Não dá, porém, para maiores conjecturas. Aos gritos de “sai, sai fora, deixem passar a lei,” aparece o delegado, empregando-se em restabelecer a ordem pública perturbada pelos que ameaçavam o botocudo. A confusão torna-se maior ainda porque, aos gritos do delegado, se somavam os protestos de Saint-Hilaire, na defesa do seu ajudante.

Acalmados os ânimos, e tendo o delegado se desmanchado em desculpas ao ler a carta assinada pelo ministro Tomás Antônio de Vila Nova e Portugal, recomendando Saint-Hilaire às autoridades do Espírito Santo, só nos resta acompanhar os passos da expedição de olho naquele nó e em seu mistério impenetrável, que segue amarrado na fralda da camisa de Firmiano.

De Benevente passou Saint-Hilarie a Guarapari, de Guarapari à barra do Jucu, daí à vila da Vitória, cabeça da capitania, sendo recebido pelo governador Rubim, cabeça do governo. Encerrada a audiência, retirou-se o naturalista para a fazenda do Romão, ao pé do rochedo de Jucutuquara. Do pé do rochedo, subiu depois ao cume do Mestre Álvaro, na Serra, e estamos encurtando viagem.

A escalada do morro fez-se íngreme e demorada, cortando a mata, cortando o mato, cortando espinheiros e cipós-serpentes, pelas trilhas da encosta. Num ponto da subida os expedicionários estancaram, porque ouvia-se uma cachoeira que entoava um canto de mãe d´água, conclamando para um banho de refresco, um banho à moda indígena, irresistível a Firmiano.

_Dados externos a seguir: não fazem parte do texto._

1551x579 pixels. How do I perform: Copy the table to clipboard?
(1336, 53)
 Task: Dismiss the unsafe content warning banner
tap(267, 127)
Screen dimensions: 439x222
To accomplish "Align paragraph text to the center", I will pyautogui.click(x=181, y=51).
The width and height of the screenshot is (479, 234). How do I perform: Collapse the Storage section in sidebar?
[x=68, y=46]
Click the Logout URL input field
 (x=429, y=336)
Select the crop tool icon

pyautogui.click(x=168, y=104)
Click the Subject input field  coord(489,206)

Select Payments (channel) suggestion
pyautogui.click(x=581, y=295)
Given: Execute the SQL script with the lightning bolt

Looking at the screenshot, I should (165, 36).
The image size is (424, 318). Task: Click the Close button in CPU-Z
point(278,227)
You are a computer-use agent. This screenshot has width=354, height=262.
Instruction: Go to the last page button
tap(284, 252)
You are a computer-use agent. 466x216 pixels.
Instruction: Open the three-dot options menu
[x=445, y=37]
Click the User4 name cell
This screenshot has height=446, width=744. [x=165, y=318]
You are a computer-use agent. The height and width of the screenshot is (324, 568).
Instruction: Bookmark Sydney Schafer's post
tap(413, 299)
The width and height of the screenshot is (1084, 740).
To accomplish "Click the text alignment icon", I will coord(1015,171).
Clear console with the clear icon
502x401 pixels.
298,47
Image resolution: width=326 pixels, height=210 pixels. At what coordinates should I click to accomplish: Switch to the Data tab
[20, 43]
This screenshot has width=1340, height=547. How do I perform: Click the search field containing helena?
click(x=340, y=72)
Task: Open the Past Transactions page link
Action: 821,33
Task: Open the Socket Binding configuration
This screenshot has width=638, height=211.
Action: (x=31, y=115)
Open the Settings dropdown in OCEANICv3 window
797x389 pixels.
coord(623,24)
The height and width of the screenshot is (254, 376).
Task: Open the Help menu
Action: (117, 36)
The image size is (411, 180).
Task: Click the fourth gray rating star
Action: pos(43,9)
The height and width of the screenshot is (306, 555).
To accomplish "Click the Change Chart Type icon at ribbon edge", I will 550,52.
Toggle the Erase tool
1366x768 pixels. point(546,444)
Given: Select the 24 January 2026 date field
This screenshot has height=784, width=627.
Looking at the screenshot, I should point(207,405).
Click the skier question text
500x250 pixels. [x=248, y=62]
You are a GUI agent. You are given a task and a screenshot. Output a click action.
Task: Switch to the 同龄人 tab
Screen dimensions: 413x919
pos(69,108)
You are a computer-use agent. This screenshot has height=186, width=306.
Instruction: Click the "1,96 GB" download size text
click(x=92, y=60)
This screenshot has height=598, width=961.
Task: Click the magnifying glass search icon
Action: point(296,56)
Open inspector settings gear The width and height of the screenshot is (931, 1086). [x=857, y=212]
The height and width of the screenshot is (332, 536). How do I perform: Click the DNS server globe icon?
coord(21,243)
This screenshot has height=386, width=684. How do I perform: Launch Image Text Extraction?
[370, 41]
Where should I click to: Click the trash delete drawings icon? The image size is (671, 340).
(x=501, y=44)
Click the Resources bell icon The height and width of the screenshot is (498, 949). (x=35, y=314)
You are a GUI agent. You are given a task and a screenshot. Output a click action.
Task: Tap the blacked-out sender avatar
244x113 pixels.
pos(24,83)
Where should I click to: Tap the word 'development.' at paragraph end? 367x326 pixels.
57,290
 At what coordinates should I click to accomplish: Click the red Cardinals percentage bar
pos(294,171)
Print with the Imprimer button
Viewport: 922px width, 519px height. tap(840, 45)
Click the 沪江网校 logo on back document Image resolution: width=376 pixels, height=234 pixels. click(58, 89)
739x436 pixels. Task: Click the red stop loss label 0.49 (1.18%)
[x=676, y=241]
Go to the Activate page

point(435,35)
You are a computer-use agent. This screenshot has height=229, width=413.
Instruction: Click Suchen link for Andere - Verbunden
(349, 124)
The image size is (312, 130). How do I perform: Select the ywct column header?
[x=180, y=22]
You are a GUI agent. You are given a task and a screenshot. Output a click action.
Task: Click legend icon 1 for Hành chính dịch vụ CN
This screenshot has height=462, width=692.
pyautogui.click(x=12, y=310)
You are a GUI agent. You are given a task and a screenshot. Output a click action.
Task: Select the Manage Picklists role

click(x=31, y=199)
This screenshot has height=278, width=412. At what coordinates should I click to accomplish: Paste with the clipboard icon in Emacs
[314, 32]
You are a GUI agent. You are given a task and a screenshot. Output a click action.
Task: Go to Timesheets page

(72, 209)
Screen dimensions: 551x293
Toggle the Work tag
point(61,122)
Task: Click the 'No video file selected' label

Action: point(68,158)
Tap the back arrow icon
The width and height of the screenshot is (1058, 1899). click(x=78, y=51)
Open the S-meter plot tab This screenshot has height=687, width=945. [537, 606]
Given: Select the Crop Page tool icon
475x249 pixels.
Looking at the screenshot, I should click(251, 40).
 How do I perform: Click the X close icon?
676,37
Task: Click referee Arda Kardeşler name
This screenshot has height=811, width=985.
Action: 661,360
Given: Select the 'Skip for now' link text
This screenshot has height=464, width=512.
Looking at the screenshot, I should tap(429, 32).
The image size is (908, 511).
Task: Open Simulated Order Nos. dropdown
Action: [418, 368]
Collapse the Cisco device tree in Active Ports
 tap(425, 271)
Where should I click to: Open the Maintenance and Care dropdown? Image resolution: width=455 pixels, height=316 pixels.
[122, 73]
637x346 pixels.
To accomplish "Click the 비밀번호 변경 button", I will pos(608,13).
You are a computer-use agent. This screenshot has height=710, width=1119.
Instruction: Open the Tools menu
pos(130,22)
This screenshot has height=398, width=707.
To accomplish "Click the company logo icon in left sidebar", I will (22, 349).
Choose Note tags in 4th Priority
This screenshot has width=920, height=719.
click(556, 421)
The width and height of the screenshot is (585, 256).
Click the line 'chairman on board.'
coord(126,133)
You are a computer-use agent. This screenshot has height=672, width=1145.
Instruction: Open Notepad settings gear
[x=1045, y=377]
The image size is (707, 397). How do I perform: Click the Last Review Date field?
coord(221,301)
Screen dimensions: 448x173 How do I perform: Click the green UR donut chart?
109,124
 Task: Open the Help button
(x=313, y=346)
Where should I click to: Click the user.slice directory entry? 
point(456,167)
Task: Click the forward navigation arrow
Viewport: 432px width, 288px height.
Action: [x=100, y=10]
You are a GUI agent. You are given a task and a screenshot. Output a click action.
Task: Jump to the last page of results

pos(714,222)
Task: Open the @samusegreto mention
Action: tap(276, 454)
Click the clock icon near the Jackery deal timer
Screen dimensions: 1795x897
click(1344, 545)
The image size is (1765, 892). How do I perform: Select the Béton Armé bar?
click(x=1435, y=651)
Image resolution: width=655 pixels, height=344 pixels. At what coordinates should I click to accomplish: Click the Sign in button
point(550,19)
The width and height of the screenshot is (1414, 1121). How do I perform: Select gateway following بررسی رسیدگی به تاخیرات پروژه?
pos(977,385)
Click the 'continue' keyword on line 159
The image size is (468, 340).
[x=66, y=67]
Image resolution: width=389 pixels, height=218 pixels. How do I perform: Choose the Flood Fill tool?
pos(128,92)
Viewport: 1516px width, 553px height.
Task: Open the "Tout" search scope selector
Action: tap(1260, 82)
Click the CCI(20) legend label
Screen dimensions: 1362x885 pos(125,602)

Autorizado por Saint-Hilaire, ele se despe: de um arrancão tira a camisa pela cabeça e tira a calça de um arranco, de dentro da qual brota liso e botocudo, como Tupã o criou.

Este banho, na rampa do morro, claro que tem o seu lugar e é bem-vindo, mas serve apenas de pretexto para mostrar que o nódulo da bata de Firmiano continua inalterável como antes.

Do alto da serra, extasiado com o cenário visto lá de cima, desce Saint-Hilaire à sua base. Há ali, onde as lavouras ganham força renovada, quando o solo se refrigera no ocaso à sombra da grande montanha, uma choupana de barro. Nela Saint-Hilaire e seus companheiros fazem uma parada para recuperar o fôlego, que as descidas dos morros também dão as suas canseiras.

Mas não a Firmiano, que aproveitou o momento de descanso e ficou fora do casebre, a futucar o solo com as mãos. Em seguida, sem explicar a ninguém por que tinha escolhido aquele local, e não um outro, desfez com os dedos sujos o nó da bata e depositou, nas covas que abrira à sombra do Mestre Álvaro, as sementes do primeiro café que na capitania do Espírito Santo foi plantado.

Esta é a liberdade criativa a que me dou, e nem podia ser diferente, ao tratar a história de forma ficcional, ou seja, no exercício das letras, sem me atrever a desvendar o mistério que esse exercício implica, muito embora me deixando conduzir e dominar pelo mistério que neste exercício existe, segundo a frase lapidar de Jorge Luis Borges.